» Problem set
(a) In the records, rewrite the stretch from the line containing "Task: Pick the" through the line containing "tap(13, 15)", substituting "desktop agent" for "computer-use agent" and leaving everything else unchanged.
(b) Carry on the text about the federal unemployment tax from where it stops.

» Excerpted passage

## BEGIN

According to the United States’ Federal Law, the government imposes federal employer tax
This tax is imposed under the FUTA which is called Federal Unemployment Tax Act. It provides relevant funds to the workforce agencies at state level. (Accountingcoach, 2016).Amount collected through this process is used for payment of unemployment compensation. This is used for those personnel who have lost their jobs. The employers are required to pay this tax by filling a form called Form 940 which is filled to report the annual FUTA tax of the employers (Bizfilings, 2016). Most of the employers have to pay federal as well as state unemployment tax but it cannot be deducted from the wages of the employees. As per the FUTA, the Federal government is required to administer the insurance of unemployment in every state. During the time when the unemployment is high, FUTA makes payment to the workers who are unemployed. The payment amounts to half of the cost provided to the workers who are unemployed which can be viewed as extended unemployment benefit (IRS, 2016). The states may obtain funds as loan to pay benefits to the unemployed workers from the FUTA if required. In this paper, tax proclamations on the Unemployment tax will be discussed. The practical application of the unemployment tax will be discussed in detail.
FUTA or federal unemployment tax states that IRS (internal revenue service) is authorized for collection of tax known as federal employer tax. This will be treated as a fund for the state agencies who are engaged in the workforce. Law of United States, FUTA is applicable on the income from services performed within the U.S. (Turbo Tax, 2015). Based on the clauses of the FUTA, the employers must have to pay unemployment taxes for the benefits of the employees (DoL, 2016). For example, an employer owes unemployment taxes if he or she had paid at least $1500 in wages during any quarter of a calendar year, in the current or previous year. The rate of FUTA is 6% and if the employers pay state unemployment taxes, they are liable to take credit of up to 5.4% of the taxable income. The state unemployment tax is used to pay the benefits to the eligible unemployed workers. The unemployment tax is practically applicable on the unemployed workers who have lost their jobs. It provides financial support to the unemployed workers for supporting their family during the jobless period. State unemployment insurance agencies determine the category of the activity to be considered as employment by using their own laws for state unemployment insurance (EY, 2014).

## END

» Data extract
## BEGIN

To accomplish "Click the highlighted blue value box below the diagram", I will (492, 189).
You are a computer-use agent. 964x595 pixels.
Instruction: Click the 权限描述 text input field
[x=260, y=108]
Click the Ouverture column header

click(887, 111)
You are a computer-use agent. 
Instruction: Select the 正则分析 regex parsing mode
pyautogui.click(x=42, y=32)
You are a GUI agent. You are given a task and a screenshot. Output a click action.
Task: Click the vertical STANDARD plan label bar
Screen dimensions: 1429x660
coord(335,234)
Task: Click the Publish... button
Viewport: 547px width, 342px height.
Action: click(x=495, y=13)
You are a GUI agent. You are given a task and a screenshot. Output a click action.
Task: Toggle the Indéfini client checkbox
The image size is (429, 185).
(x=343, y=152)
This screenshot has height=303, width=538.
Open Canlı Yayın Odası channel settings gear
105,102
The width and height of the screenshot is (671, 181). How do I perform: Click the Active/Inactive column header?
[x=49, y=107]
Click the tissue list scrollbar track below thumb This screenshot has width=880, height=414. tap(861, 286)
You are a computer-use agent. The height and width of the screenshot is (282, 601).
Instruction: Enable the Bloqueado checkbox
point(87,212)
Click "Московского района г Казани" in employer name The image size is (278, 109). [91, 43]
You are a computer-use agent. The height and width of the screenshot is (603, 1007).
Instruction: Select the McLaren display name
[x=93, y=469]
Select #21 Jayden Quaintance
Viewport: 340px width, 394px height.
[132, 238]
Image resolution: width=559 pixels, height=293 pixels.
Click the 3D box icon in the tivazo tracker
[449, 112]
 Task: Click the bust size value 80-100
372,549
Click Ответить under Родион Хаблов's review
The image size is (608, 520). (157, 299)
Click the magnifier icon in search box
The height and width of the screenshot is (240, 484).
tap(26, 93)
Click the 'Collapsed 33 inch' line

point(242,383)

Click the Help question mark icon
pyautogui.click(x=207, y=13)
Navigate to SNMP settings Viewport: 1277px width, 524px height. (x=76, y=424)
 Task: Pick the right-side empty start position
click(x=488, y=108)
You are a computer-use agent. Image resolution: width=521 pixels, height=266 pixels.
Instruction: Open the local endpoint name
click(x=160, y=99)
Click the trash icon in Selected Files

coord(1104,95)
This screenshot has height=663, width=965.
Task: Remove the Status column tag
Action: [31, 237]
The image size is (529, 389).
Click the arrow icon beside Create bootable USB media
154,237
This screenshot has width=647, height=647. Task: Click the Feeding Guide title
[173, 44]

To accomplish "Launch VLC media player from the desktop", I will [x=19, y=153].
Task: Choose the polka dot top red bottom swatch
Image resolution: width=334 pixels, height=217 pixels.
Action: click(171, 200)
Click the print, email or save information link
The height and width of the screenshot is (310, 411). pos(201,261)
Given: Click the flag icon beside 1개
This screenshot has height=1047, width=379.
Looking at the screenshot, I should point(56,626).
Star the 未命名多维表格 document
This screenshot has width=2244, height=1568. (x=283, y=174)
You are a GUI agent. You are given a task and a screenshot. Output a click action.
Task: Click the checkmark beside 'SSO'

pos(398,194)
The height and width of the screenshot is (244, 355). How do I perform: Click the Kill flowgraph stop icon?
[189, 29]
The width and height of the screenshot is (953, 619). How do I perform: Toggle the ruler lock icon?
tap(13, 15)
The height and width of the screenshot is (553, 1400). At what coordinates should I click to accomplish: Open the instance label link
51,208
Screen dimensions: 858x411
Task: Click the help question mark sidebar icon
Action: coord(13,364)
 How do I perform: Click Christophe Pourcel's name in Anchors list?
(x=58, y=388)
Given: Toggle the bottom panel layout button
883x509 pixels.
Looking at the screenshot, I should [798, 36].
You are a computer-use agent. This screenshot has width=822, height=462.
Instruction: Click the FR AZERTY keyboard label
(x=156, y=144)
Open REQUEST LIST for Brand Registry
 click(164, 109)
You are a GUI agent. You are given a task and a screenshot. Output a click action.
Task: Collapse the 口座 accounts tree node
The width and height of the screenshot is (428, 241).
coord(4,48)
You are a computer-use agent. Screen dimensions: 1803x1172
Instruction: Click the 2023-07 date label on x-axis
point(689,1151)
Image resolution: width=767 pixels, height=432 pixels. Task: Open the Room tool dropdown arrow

## END

» Outputs
(a)
 Task: Pick the right-side empty start position
click(x=488, y=108)
You are a desktop agent. Image resolution: width=521 pixels, height=266 pixels.
Instruction: Open the local endpoint name
click(x=160, y=99)
Click the trash icon in Selected Files

coord(1104,95)
This screenshot has height=663, width=965.
Task: Remove the Status column tag
Action: [31, 237]
The image size is (529, 389).
Click the arrow icon beside Create bootable USB media
154,237
This screenshot has width=647, height=647. Task: Click the Feeding Guide title
[173, 44]

To accomplish "Launch VLC media player from the desktop", I will [x=19, y=153].
Task: Choose the polka dot top red bottom swatch
Image resolution: width=334 pixels, height=217 pixels.
Action: click(171, 200)
Click the print, email or save information link
The height and width of the screenshot is (310, 411). pos(201,261)
Given: Click the flag icon beside 1개
This screenshot has height=1047, width=379.
Looking at the screenshot, I should point(56,626).
Star the 未命名多维表格 document
This screenshot has width=2244, height=1568. (x=283, y=174)
You are a GUI agent. You are given a task and a screenshot. Output a click action.
Task: Click the checkmark beside 'SSO'

pos(398,194)
The height and width of the screenshot is (244, 355). How do I perform: Click the Kill flowgraph stop icon?
[189, 29]
The width and height of the screenshot is (953, 619). How do I perform: Toggle the ruler lock icon?
tap(13, 15)

(b)
There are several categories characterized by the State UI agencies such as domestic employers' coverage or employers of agricultural employees. In domestic employers' coverage, the employers must have to pay state and federal unemployment taxes in case they are paying total of $1000 or more as cash wages to the household workers in any quarter of the calendar year of the current or the previous year. The examples of household workers are caretakers, drivers, private nurses, etc. In case of agricultural employees, federal employment taxes will be paid by the employer in respect to employees. If in any quarter wages paid by the employer is more than $20000, then it is compulsory to pay federal tax. Provisions of the law will also apply if more than $20000 has been paid in the previous year. In general, agriculture employers are also applicable for the state unemployment taxes and all the information related to the exact requirements, for being applicable to the unemployment taxes, can be collected from the state workforce agencies (Illinois Department of Revenue, 2016).
The recent proclamations regarding the unemployment tax were announced in November 2015 by the department of the United States which deals in labour law. The department announced that the employers of the three states and the Virginia Islands will have to pay their FUTA taxes for the accounting year 2015. These taxes will have to be paid at a higher FUTA tax rate, compared to the employers of rest of the states. This is so because the above mentioned states failed to make the repayment of the federal unemployment loans of insurance by the end of November 2015 (EY, 2016). As per the act, the increased rate will be applicable from the fourth quarter of the accounting year 2015. Those states, who repaid the loans without any delay i.e. before the end of November 2015, were not required to make the payment of any FUTA credit reduction for the accounting year, 2015.
The Social Security Act requires a reduction in the FUTA tax credit when a state has federal loans for two consecutive years. The reduction in the FUTA tax credit remains to be 0.3% for the first year and the same exceeds for the following years until the loan is repaid to the Federal government. The law of the Federal government prevents the states from carrying their loan balances over a period of many years. They have the policy to decrease the FUTA credit. FUTA credit will be reduced at the beginning of the fifth year. This concept is also known as BCR or in other words Benefit Cost Rate
Penalty of the BCR may be surrendered if the governor of the State has given an application till 1st July. Further, no actions have been taken to eradicate the unemployment.
According to the report for financial year 2014-2016, taxable wage base relating to SUI as well as the SUI withholding rates relating to employees are applicable for the United States.
The preliminary wage bases for the year 2016 have been provided. For example, In Alaska, the SUI taxable wage bases are as follows
- For Financial year 2014 applicable amount is $37,400
- For Financial year 2015 applicable amount is $38,700
- Moreover for financial year 2016 wage base for preliminary purpose is $39700
According to the act the contribution rate per employees is 0.5%. Further, Withholding rate relating to the SUI is 0.425%. This limit is applicable till wage amount is up to $32600. This rate is progressive in nature. It stares that as the wage amount increases the rate will also increase accordingly.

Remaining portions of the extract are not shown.